La storia di Lidia, sopravvissuta ad Auschwitz, raccontata ai giovani di #globalfriendship

“Comprendere la realtà della guerra e andare a visitare Auschwitz e Birkenau per capire qual è la propria missione di pace nel mondo” sono i primi passi dell’incontro “A Global friendship to live together in peace”, aperto dal saluto della vicepresidente di Sant’Egidio Hilde Kieboom e dall’introduzione dello storico Luca Riccardi.

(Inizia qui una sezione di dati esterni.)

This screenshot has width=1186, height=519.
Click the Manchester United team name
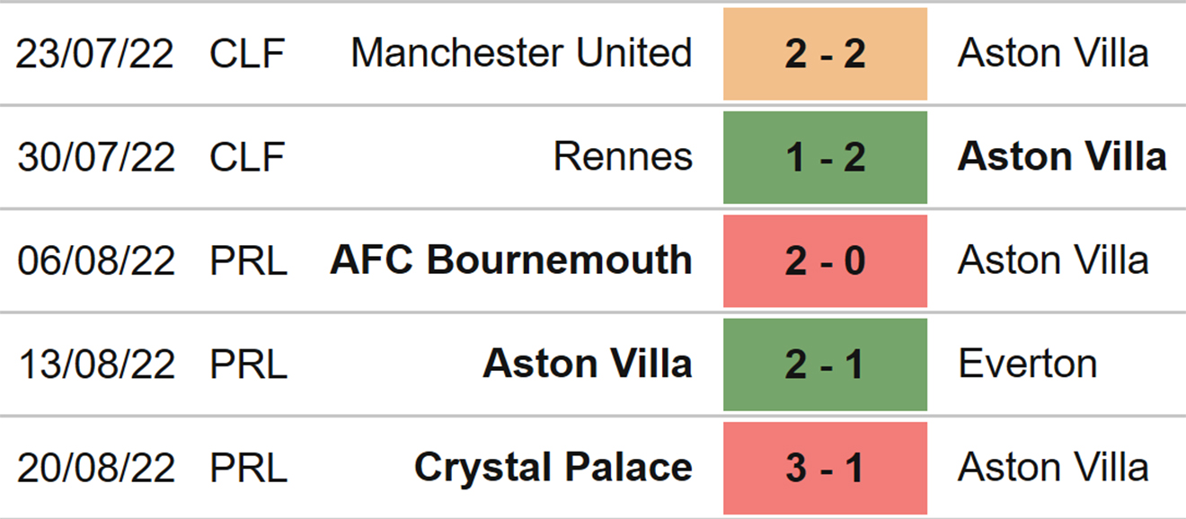click(x=521, y=54)
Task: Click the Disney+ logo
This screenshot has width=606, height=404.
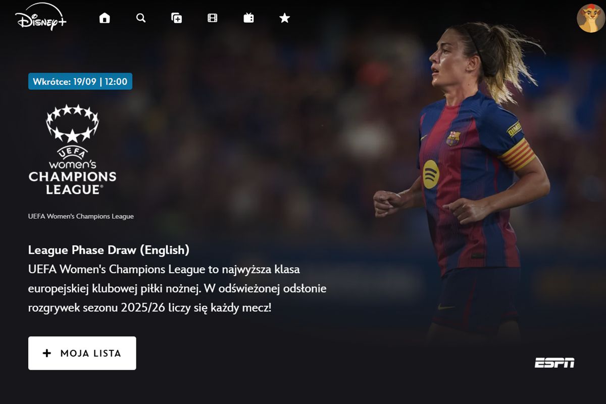Action: click(41, 18)
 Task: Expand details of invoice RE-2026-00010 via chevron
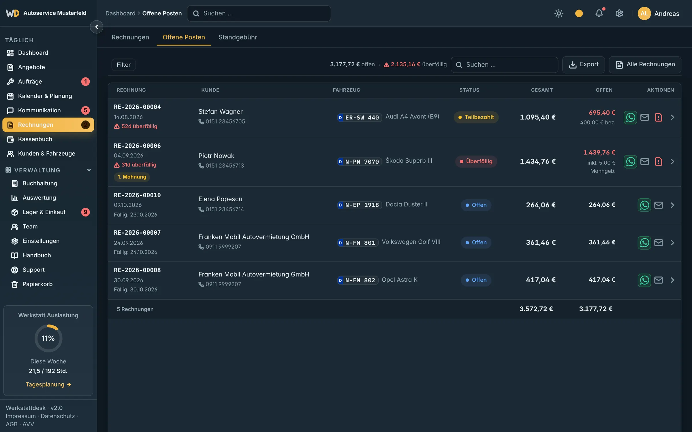click(672, 205)
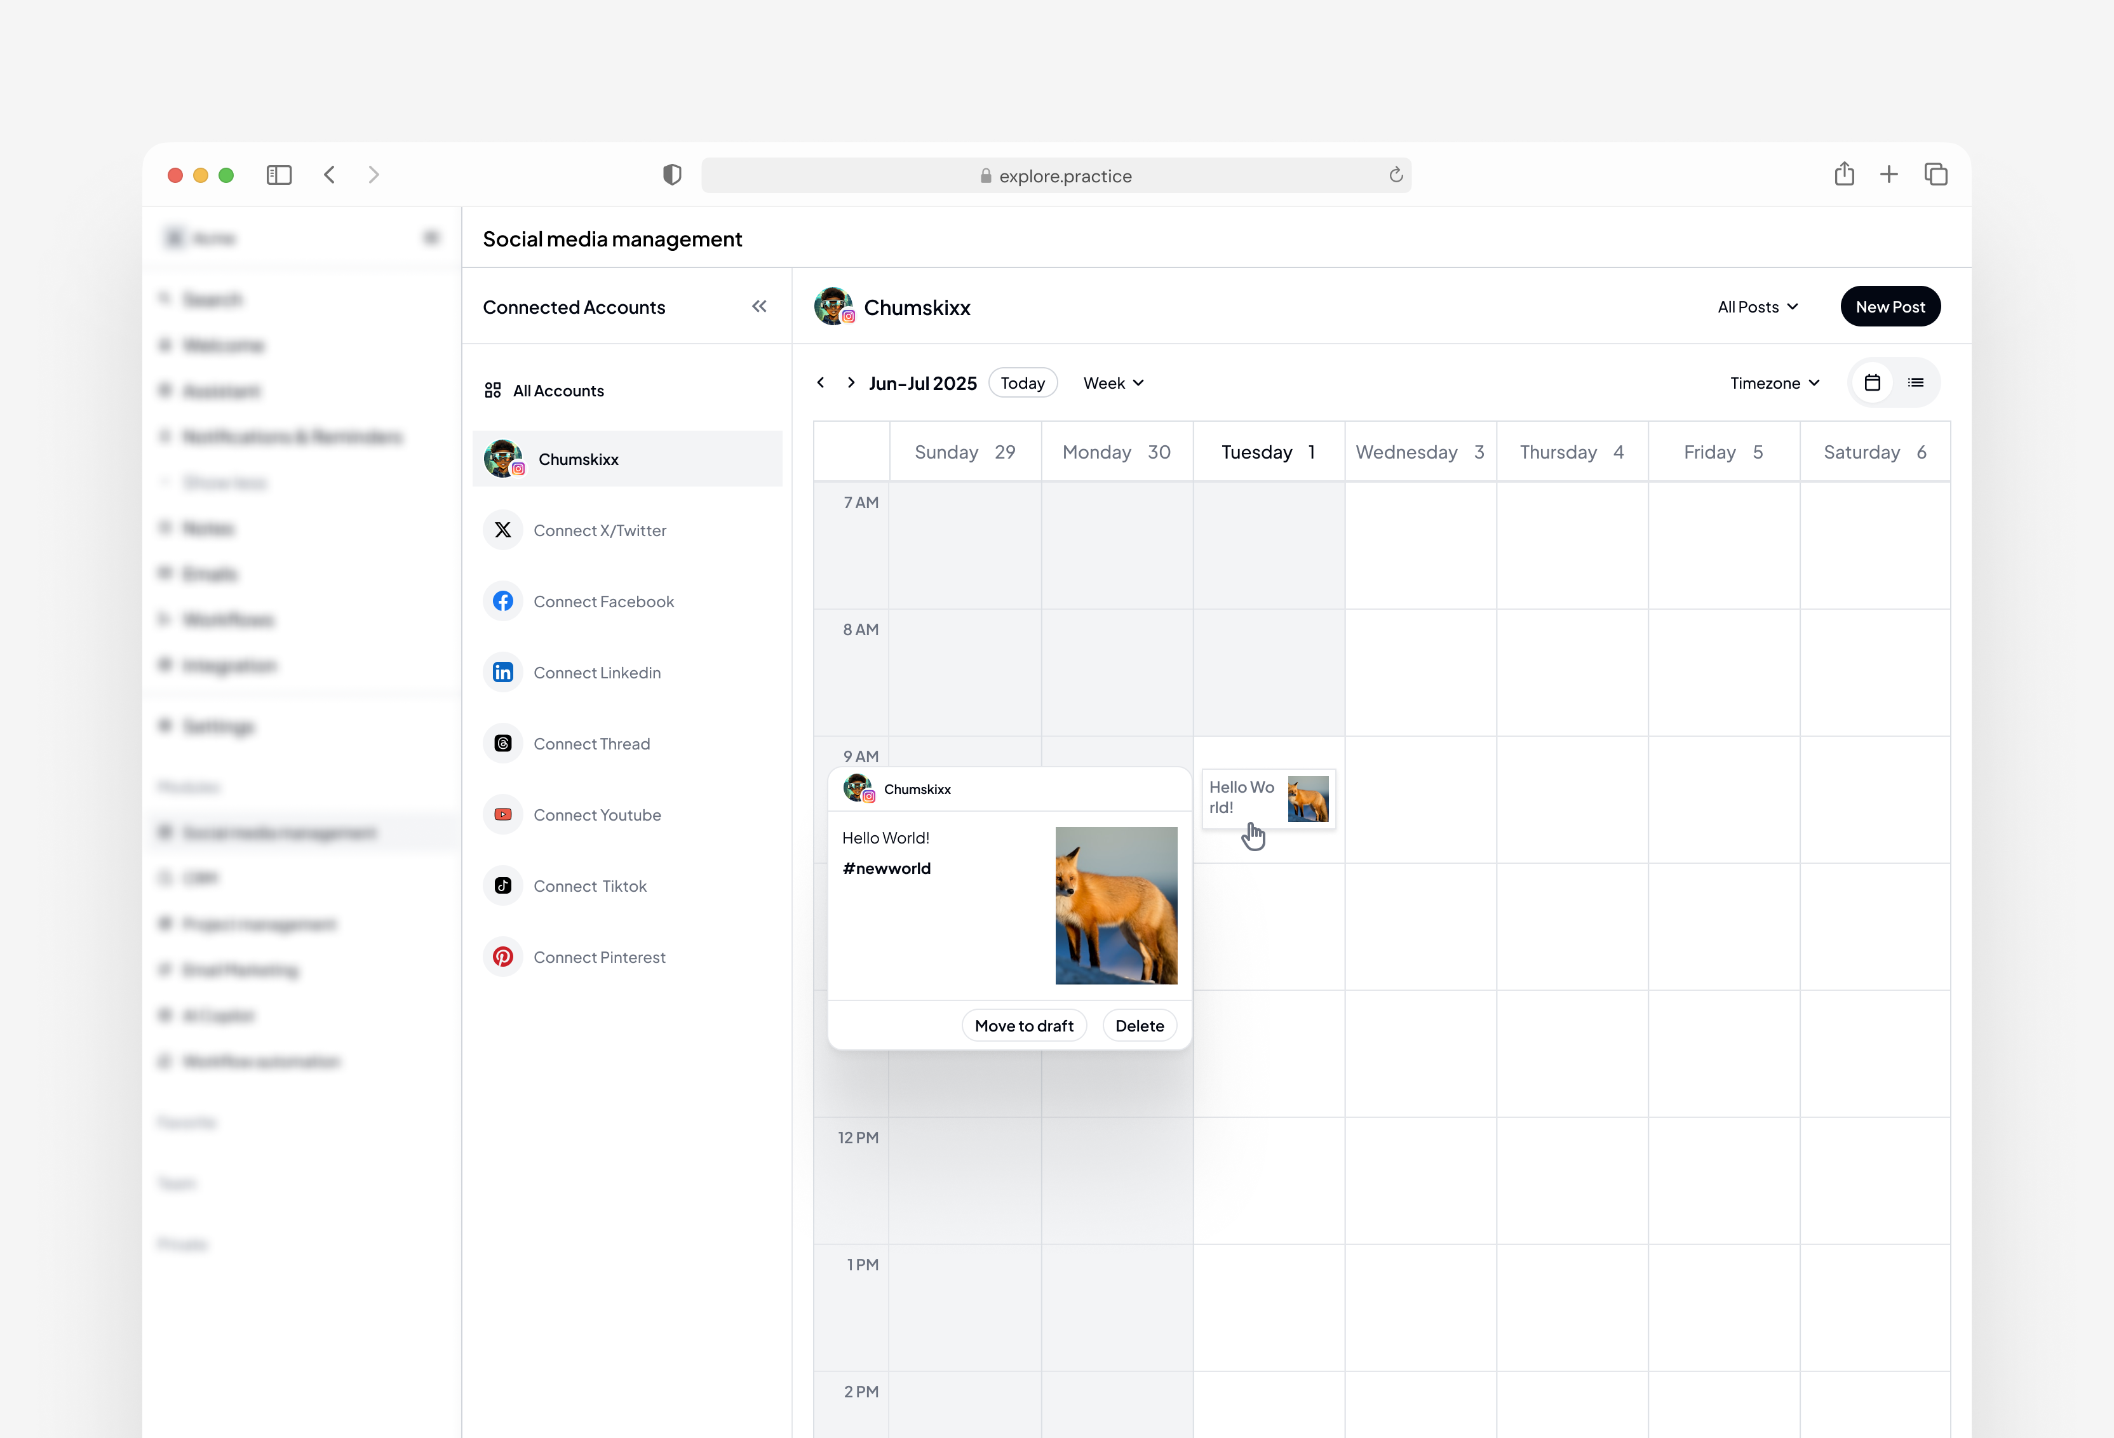The image size is (2114, 1438).
Task: Select the Chumskixx account entry
Action: tap(579, 458)
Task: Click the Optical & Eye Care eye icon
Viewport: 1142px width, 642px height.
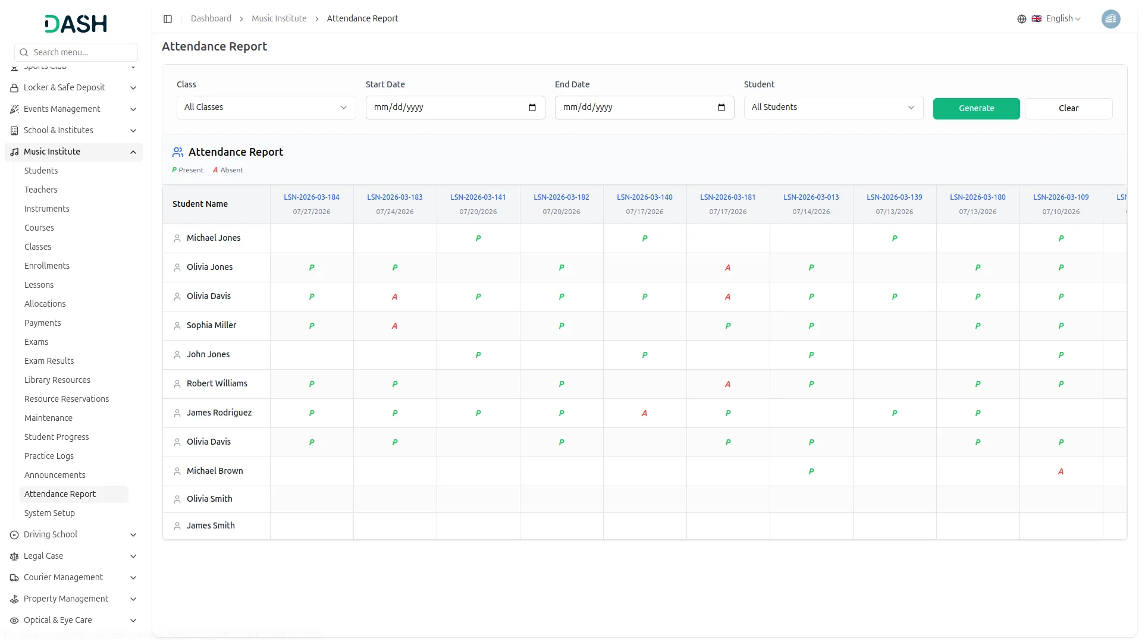Action: [x=14, y=621]
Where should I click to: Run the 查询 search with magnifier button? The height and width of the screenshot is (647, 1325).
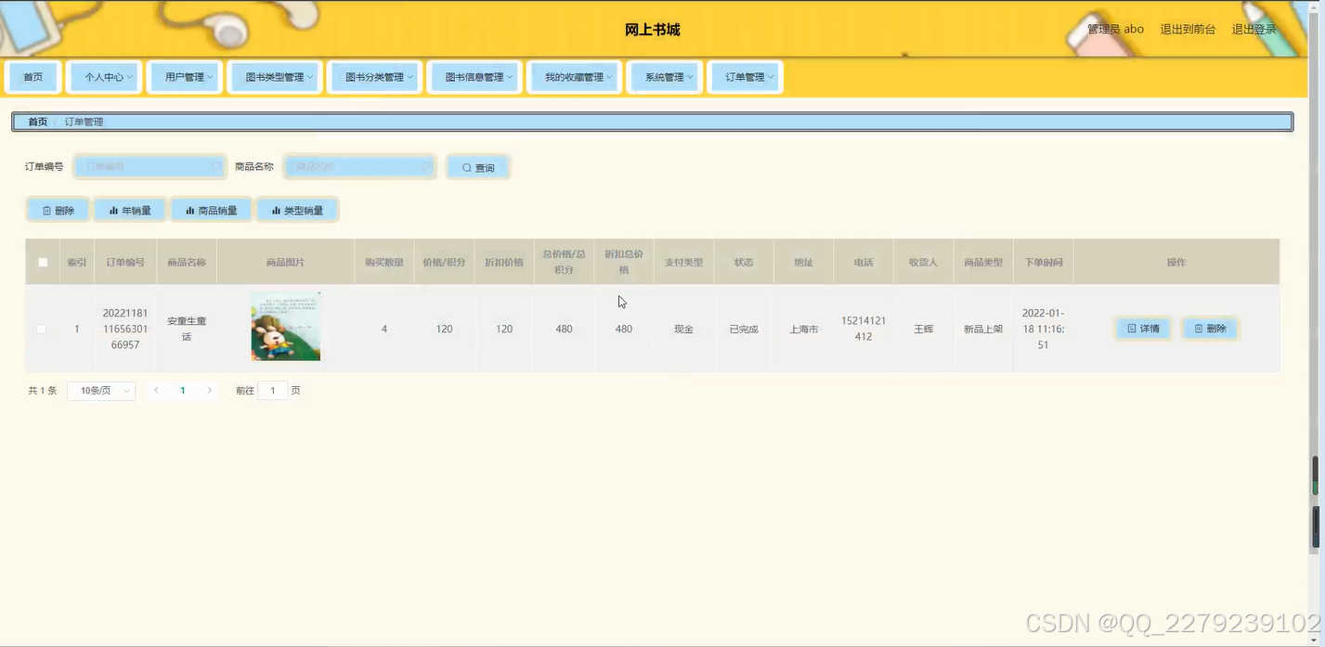(x=477, y=167)
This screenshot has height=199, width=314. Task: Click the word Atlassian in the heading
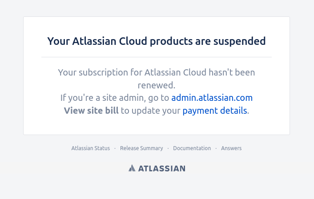[x=94, y=41]
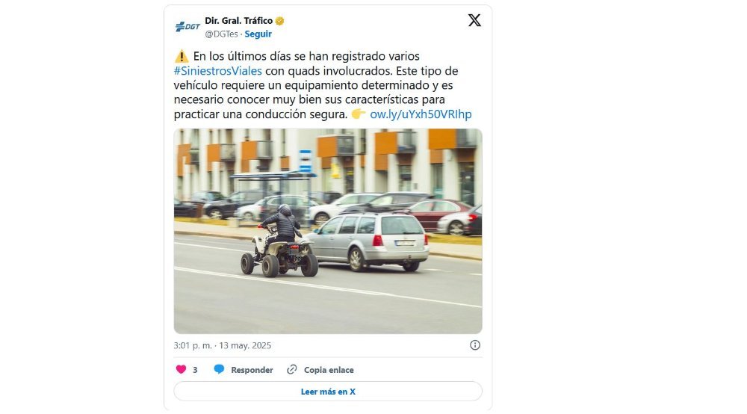
Task: Click the chain link copy icon
Action: [x=291, y=369]
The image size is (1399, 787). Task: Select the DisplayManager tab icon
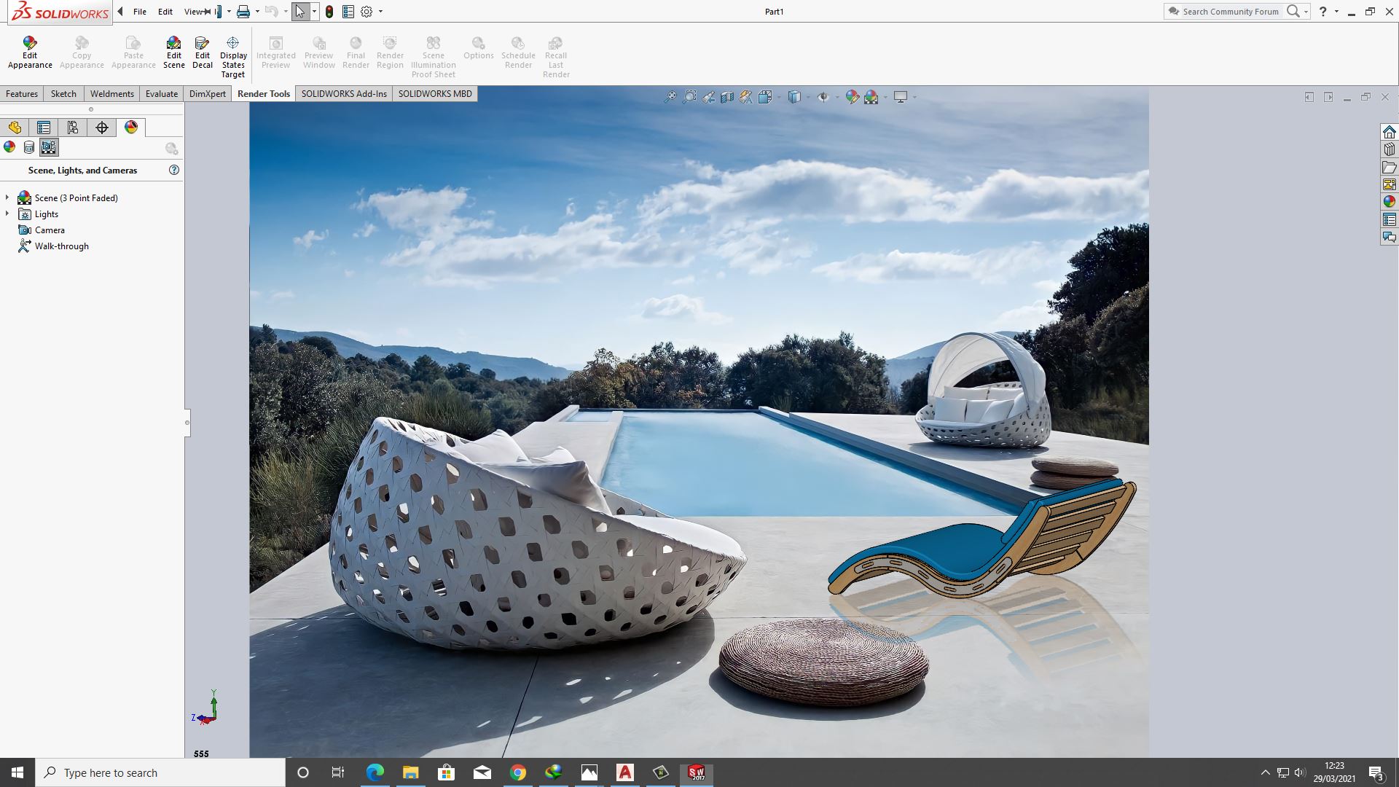[x=131, y=127]
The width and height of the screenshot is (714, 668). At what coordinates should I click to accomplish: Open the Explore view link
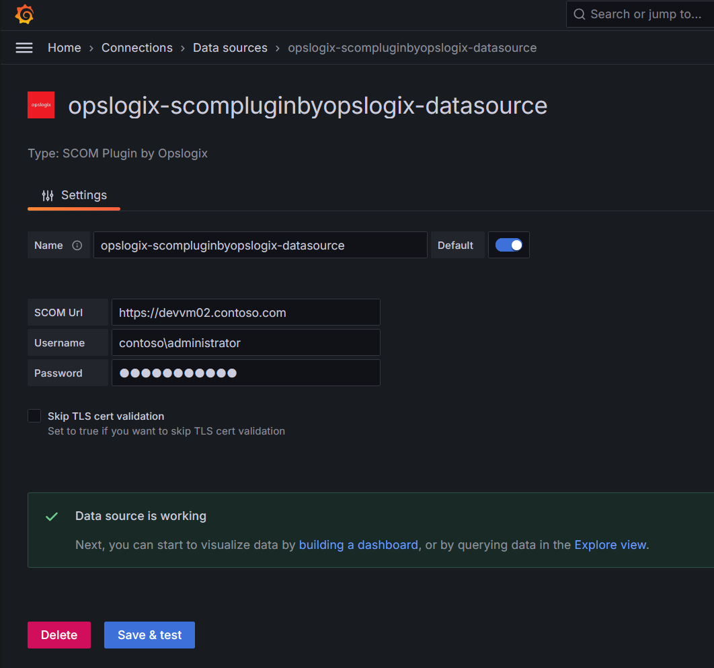pyautogui.click(x=610, y=545)
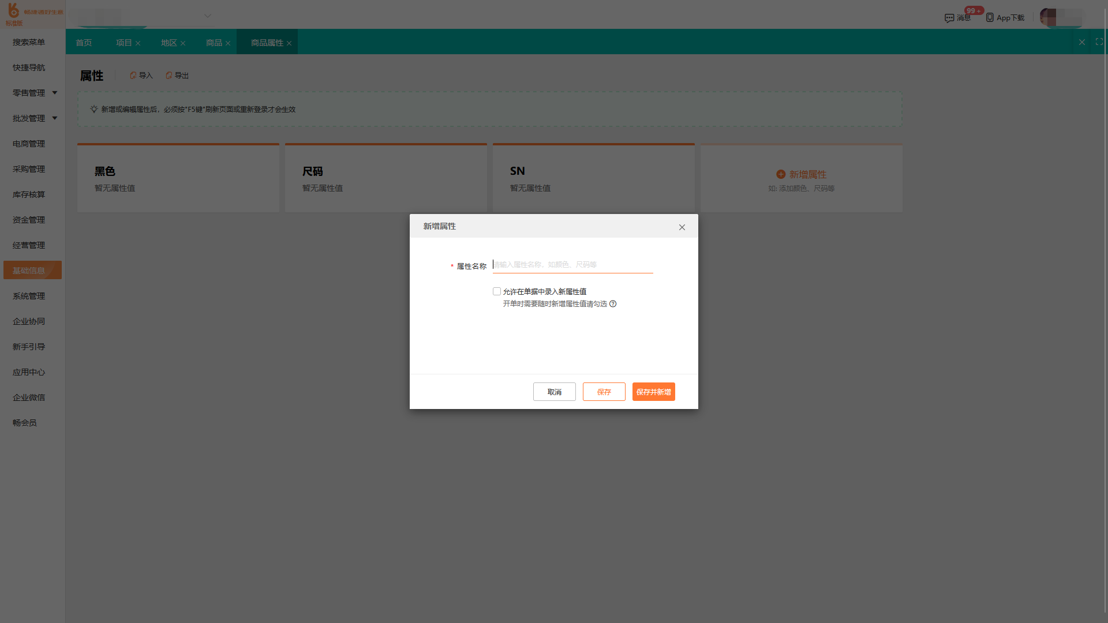Click the user avatar icon top right
The image size is (1108, 623).
(x=1049, y=17)
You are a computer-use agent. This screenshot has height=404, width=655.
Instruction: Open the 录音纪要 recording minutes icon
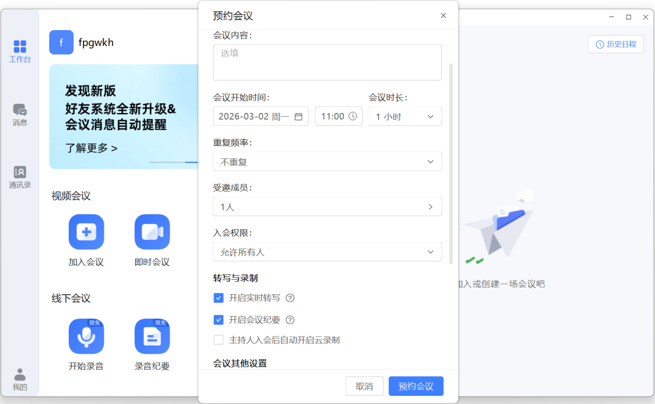click(x=152, y=336)
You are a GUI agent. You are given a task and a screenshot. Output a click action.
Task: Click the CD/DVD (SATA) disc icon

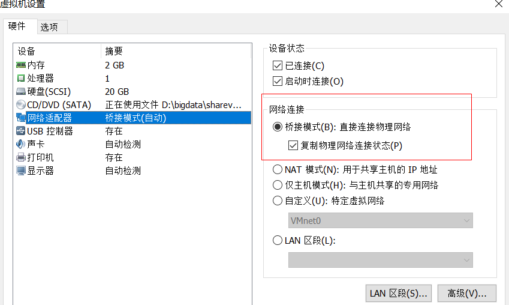(21, 104)
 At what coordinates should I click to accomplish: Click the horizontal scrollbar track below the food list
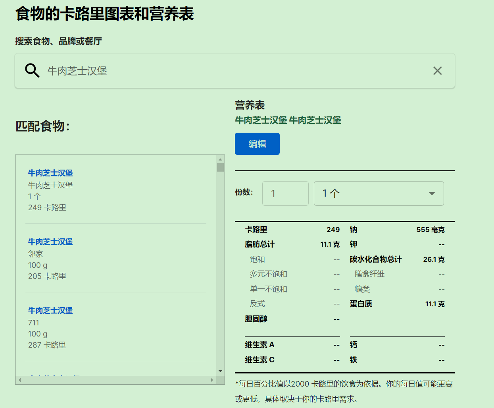click(115, 380)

I mille Giovani per la Pace, riuniti a Cracovia per l’incontro fino a domenica, hanno ascoltato la testimonianza di Lidia Maksymowicz, deportata ad Auschwitz Birkenau quando non aveva ancora compiuto tre anni. Ha trascorso tre anni nel “blocco dei bambini” e ha subito diversi esperimenti medici, come l’inoculazione di virus e di soluzione salina da parte del dottor Mengele, di cui ricorda gli stivali tirati a lucido e lo sguardo da invasato.
Della prigionia ricorda la fame, i pidocchi, il terrore dei bambini all’arrivo dei medici e l’appello in cui venivano chiamati con i numeri che avevano tatuati sul braccio. I numeri mancanti - persone, bambini mai chiamati per nome - venivano sostituiti con gli ultimi arrivati, che condividevano con gli altri prigionieri il destino di affrontare il freddo polacco nelle baracche e la spietatezza delle SS.
Quando l’Armata Rossa libera il campo viene accolta da una famiglia polacca di Oświęcim, a pochi metri da Auschwitz. Per la prima volta gli abitanti della città vedono i volti dei prigionieri di quel campo da cui proveniva l’odore terribile di quel fumo che si estendeva per decine di chilometri; e per la prima volta Lidia, ancora bambina, vedeva una casa, con un letto, le lenzuola e la cucina.
Lidia ha deciso di raccontare la sua storia a tanti giovani, anche se la memoria di Auschwitz la fa soffrire riaprendo ferite dolorose. “All’inizio raccontare era difficile, ora mi aiuta e spero vi aiuti per capire meglio quello che vedrete domani visitando il campo”.